Programa Esfera Pública com integrantes do PDT – Foto : Pedro Piegas

As possibilidades concretas de a pré-candidatura da ex-deputada Juliana Brizola (PDT) ao governo do Estado conquistar aliados serão um dos principais temas do churrasco que o ex-deputado Vieira da Cunha oferece a companheiros de legenda na noite desta quarta-feira, 21, em Porto Alegre. Além de Juliana, participam do encontro os presidentes nacional e estadual do PDT, Carlos Lupi e Romildo Bolzan Júnior, respectivamente, e outras lideranças partidárias.

Lupi, que está de passagem pelo Estado em função das homenagens alusivas aos 104 anos de nascimento do líder trabalhista Leonel Brizola, falecido em 2004, na quinta-feira pela manhã, antes de retornar ao Rio de Janeiro, toma café com deputados do partido também para tratar do cenário local.

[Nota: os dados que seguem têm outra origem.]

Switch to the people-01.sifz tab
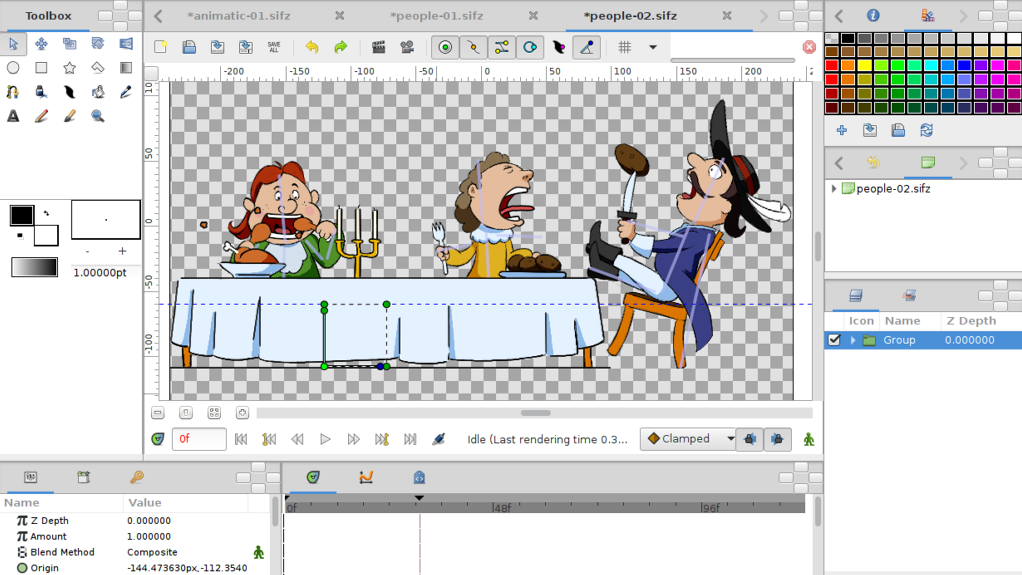The height and width of the screenshot is (575, 1022). click(436, 16)
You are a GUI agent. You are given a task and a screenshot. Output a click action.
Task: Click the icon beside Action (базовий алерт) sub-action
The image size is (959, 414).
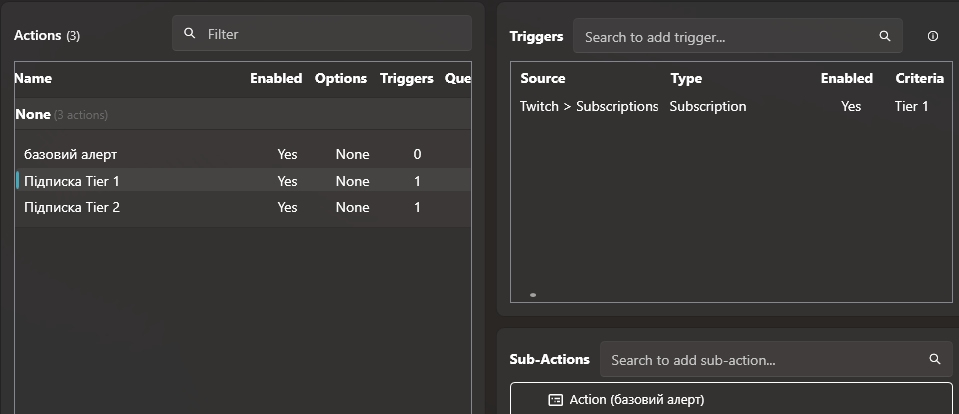pyautogui.click(x=556, y=400)
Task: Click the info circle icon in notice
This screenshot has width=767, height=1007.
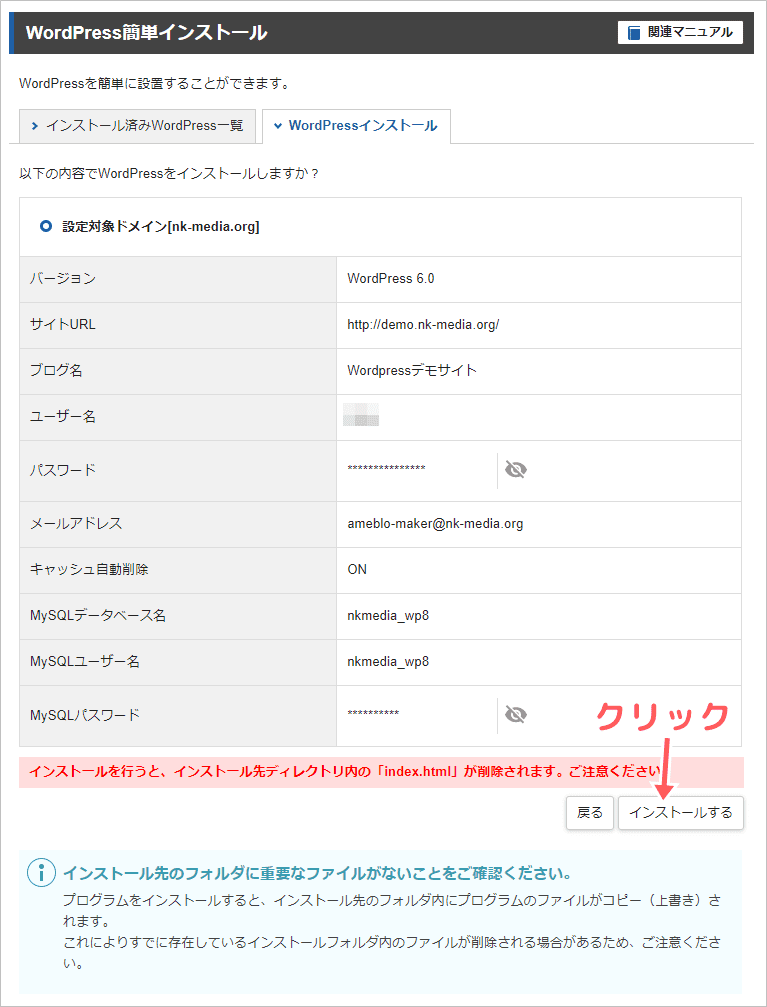Action: 41,872
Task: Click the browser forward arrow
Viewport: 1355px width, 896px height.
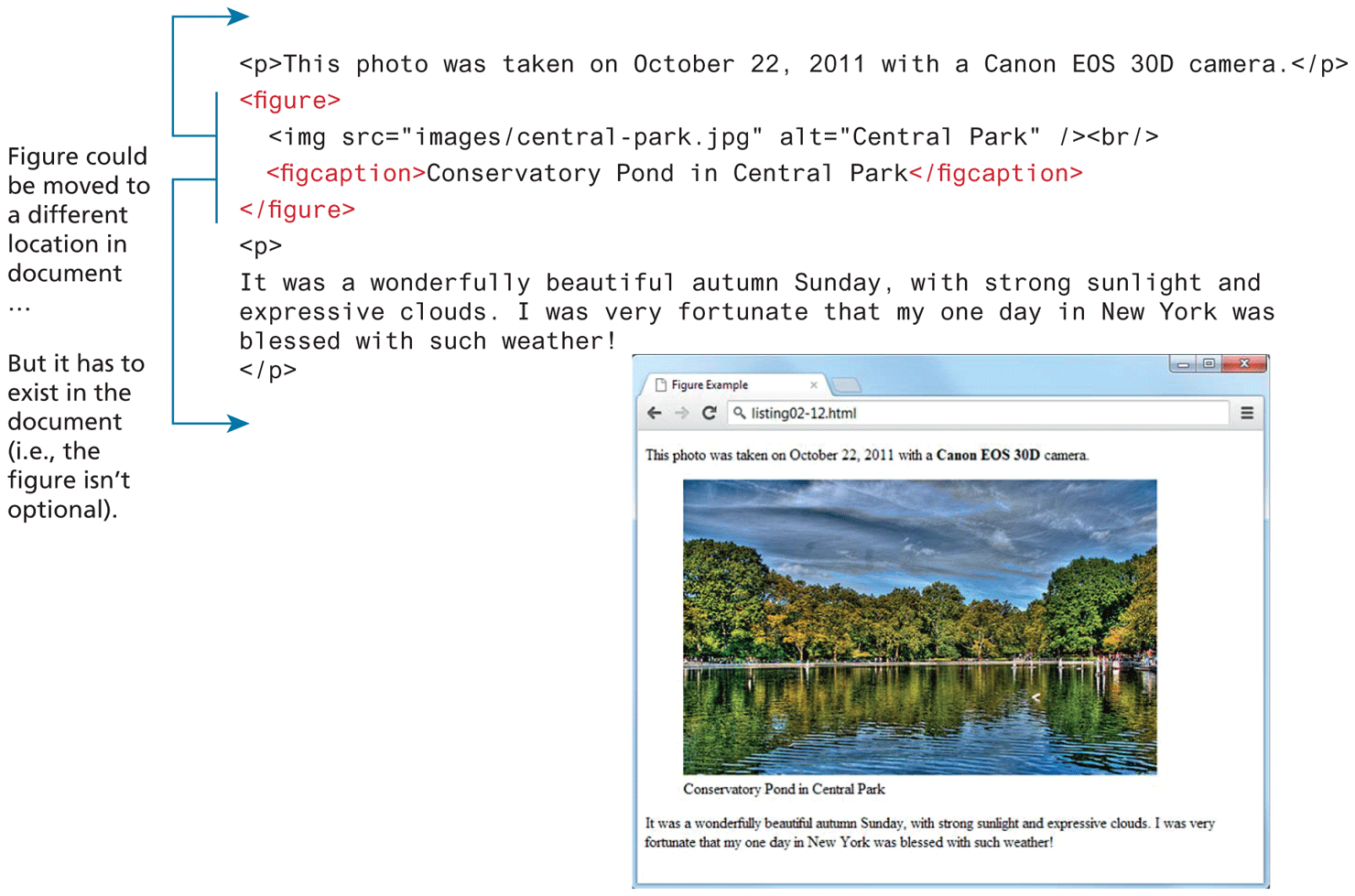Action: [682, 414]
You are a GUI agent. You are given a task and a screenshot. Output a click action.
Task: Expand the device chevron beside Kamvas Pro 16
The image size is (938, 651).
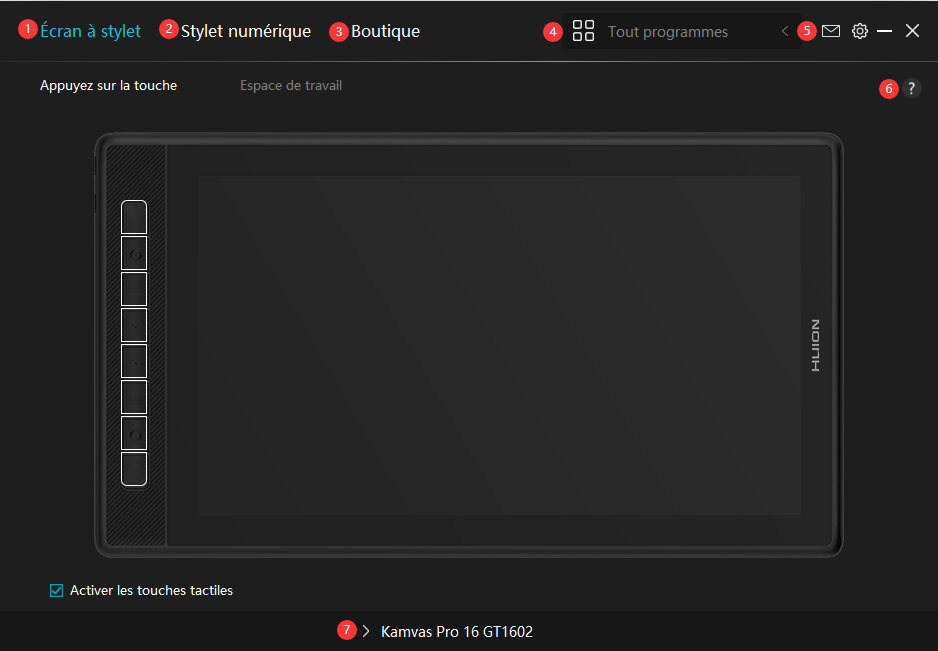(366, 631)
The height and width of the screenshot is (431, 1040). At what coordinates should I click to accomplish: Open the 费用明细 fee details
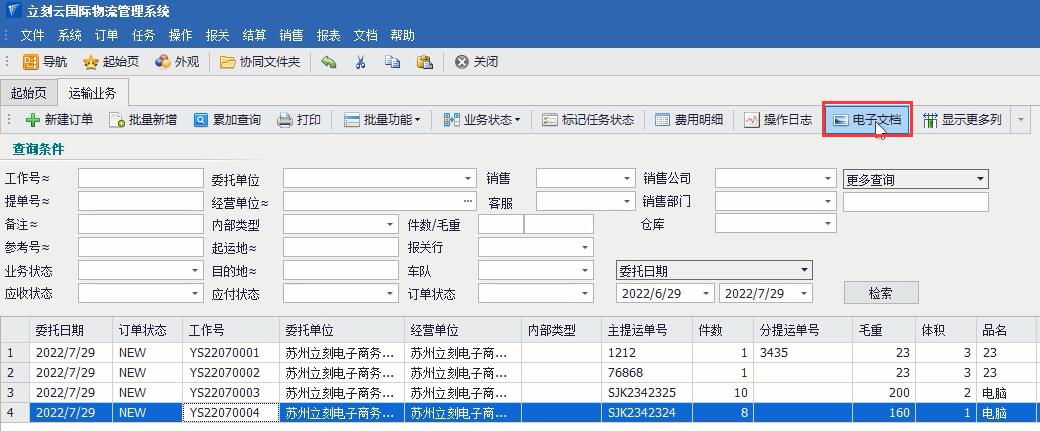(x=688, y=120)
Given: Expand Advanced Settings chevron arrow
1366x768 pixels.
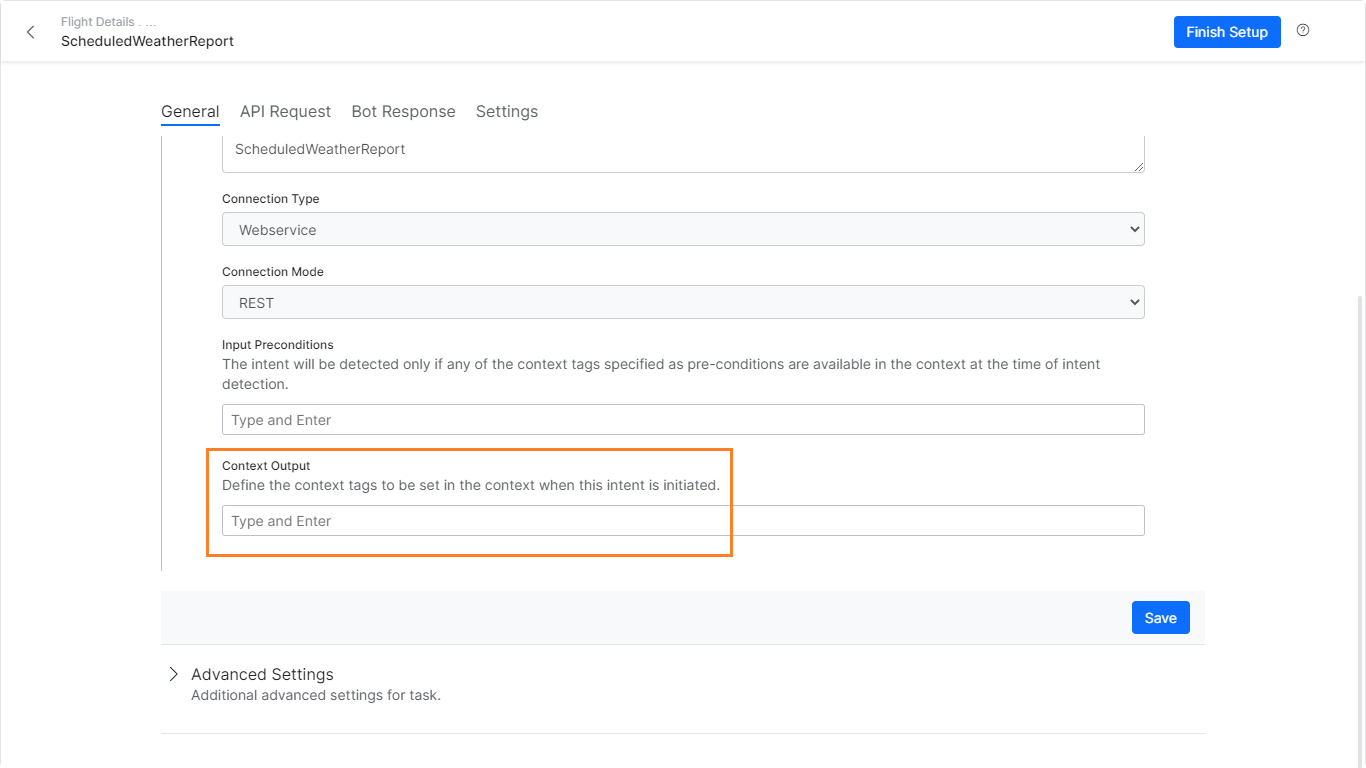Looking at the screenshot, I should click(173, 674).
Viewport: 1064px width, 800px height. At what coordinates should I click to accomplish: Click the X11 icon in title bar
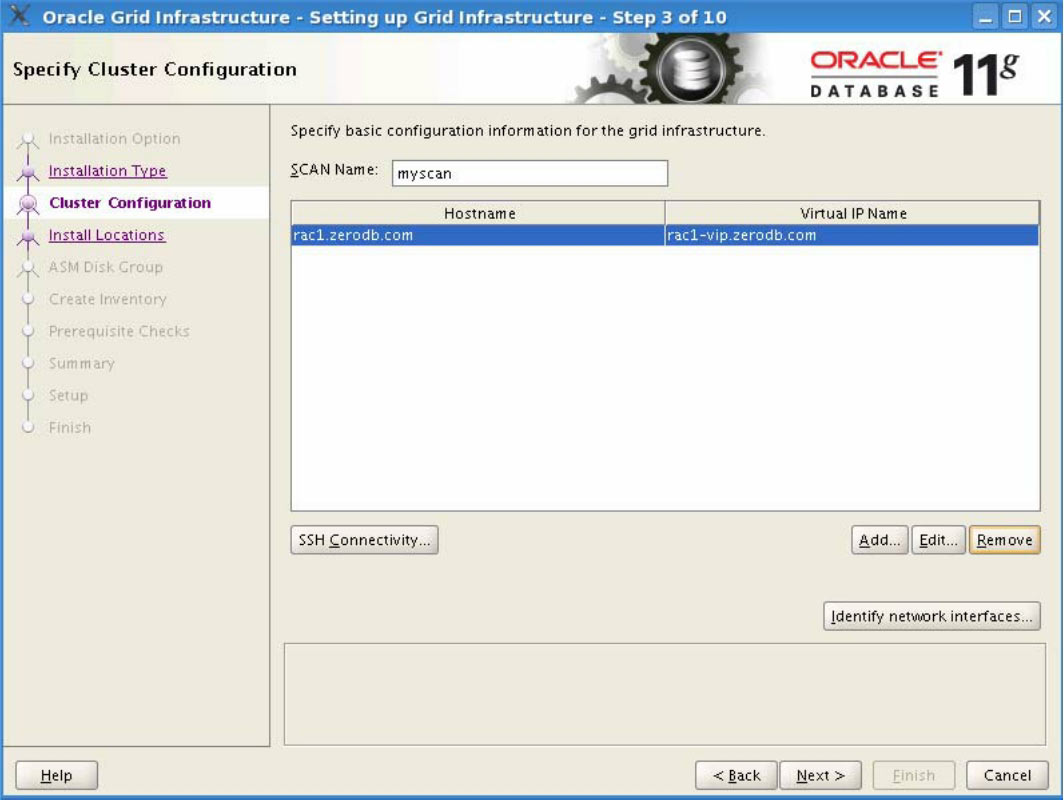point(20,17)
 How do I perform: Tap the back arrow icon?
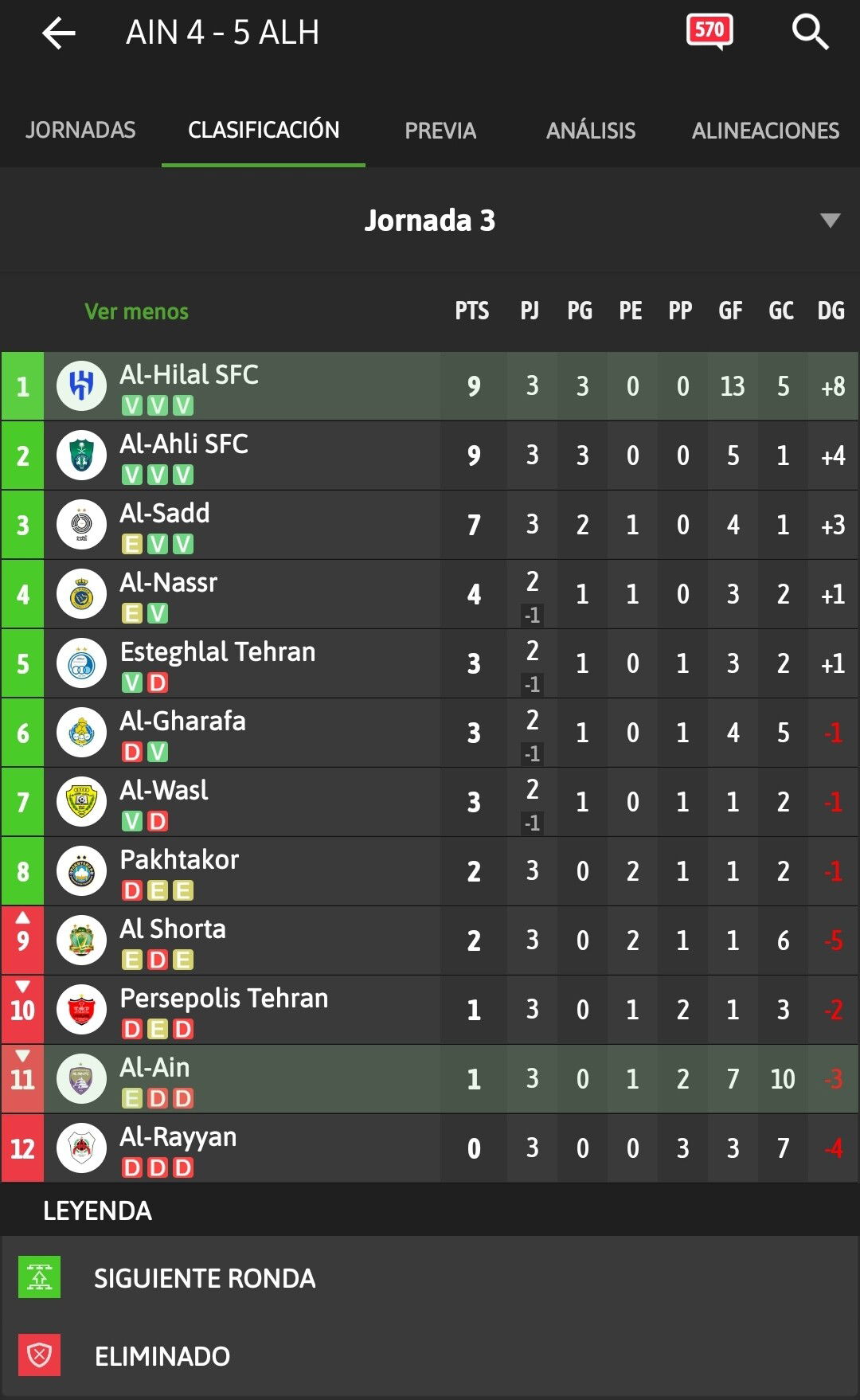(x=59, y=33)
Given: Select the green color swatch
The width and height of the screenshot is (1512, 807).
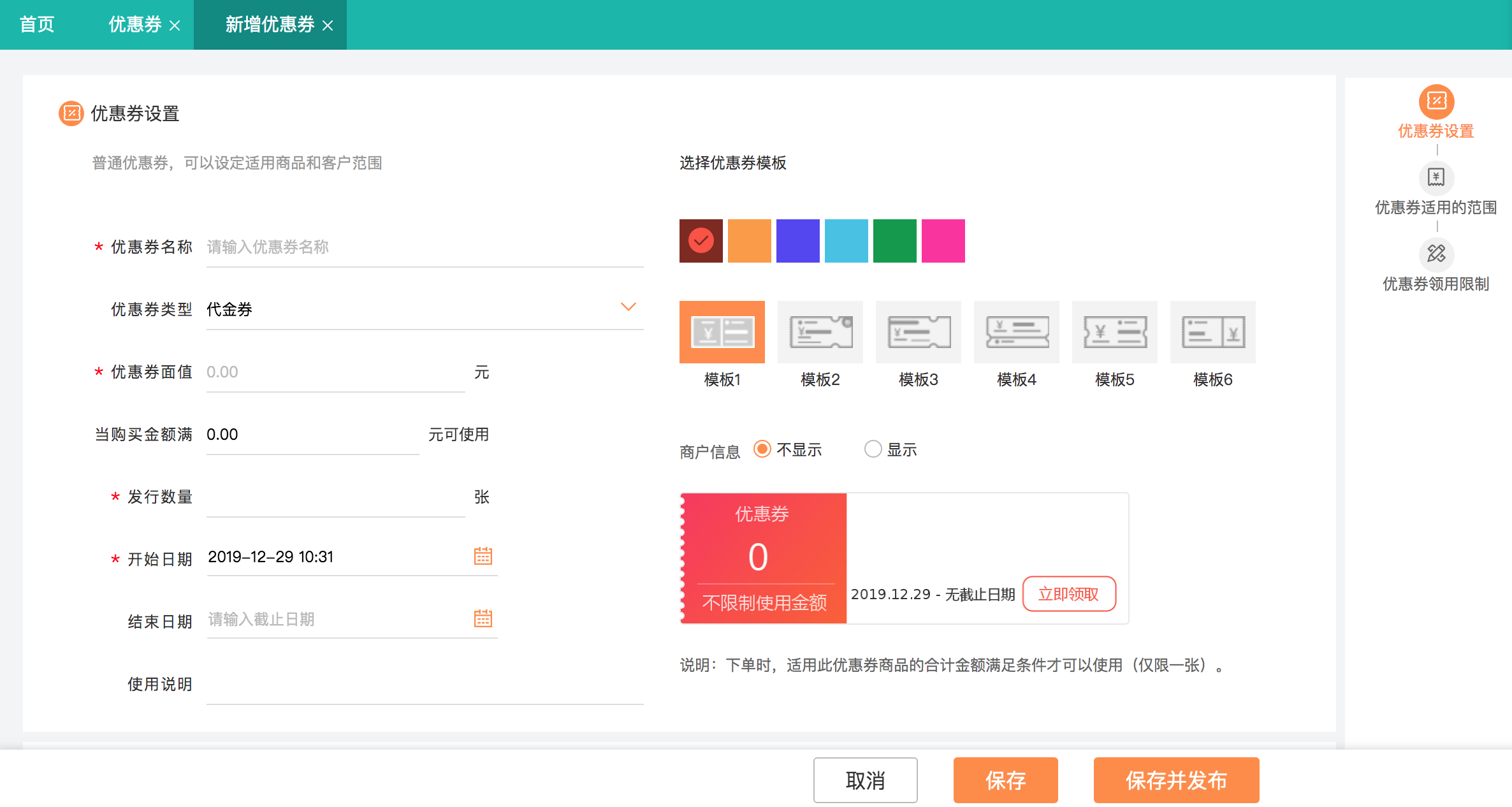Looking at the screenshot, I should pyautogui.click(x=894, y=240).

Os encontros, adianta Bolzan, abordarão o tema da candidatura, mas serão em clima de confraternização, e não vão definir mudanças de estratégia ou entendimento. Dentro do PDT gaúcho a linha de atuação traçada é realizar sucessivas avaliações de intenções de voto e cenários até o mês de abril. Se o partido não conseguir viabilizar uma aliança consistente em torno do nome de Juliana, ela deve disputar uma cadeira para a Câmara Federal. A ex-deputada concorrer a vice em chapa encabeçada por outra legenda, contudo, segue descartada.

Após a reunião do diretório do PP que, na terça-feira, tirou indicativo de fazer uma aliança com o PL na eleição estadual e deixar a administração Eduardo Leite (PSD), começaram especulações de que os articuladores do governo pudessem se voltar ao PDT e oferecer participação na chapa majoritária. O pré-candidato governista ao Piratini é o vice-governador Gabriel Souza (MDB). O PDT atualmente integra a base governista.

O MDB precisa de aliados para alavancar o desempenho de Gabriel, e desde o início das articulações para as eleições deste ano, ainda em 2025, havia deixado claro que sua prioridade era manter o PP, a quem ofereceu uma das vagas ao Senado e a posição de vice na chapa. Uma parte do PP quer apoiar Gabriel, mas os apoiadores da aliança com o PL têm, no momento, ampla maioria.

Bolzan, por sua vez, assegura que a decisão do PP não tem qualquer impacto, mesmo que indireto, sobre o PDT ou a pré-candidatura de Juliana. “Não muda nada para nós o que o PP vai fazer. E não vamos retomar o debate para ser vice, do MDB ou de qualquer partido. No caso do governo, toda a construção feita passa e sempre passou pelo desejo de ter o PP. Por fim, no nosso entendimento, a candidatura do MDB não vai se caracterizar como de centro. Será de centro-direita. Não há como fecharmos uma chapa”, elenca.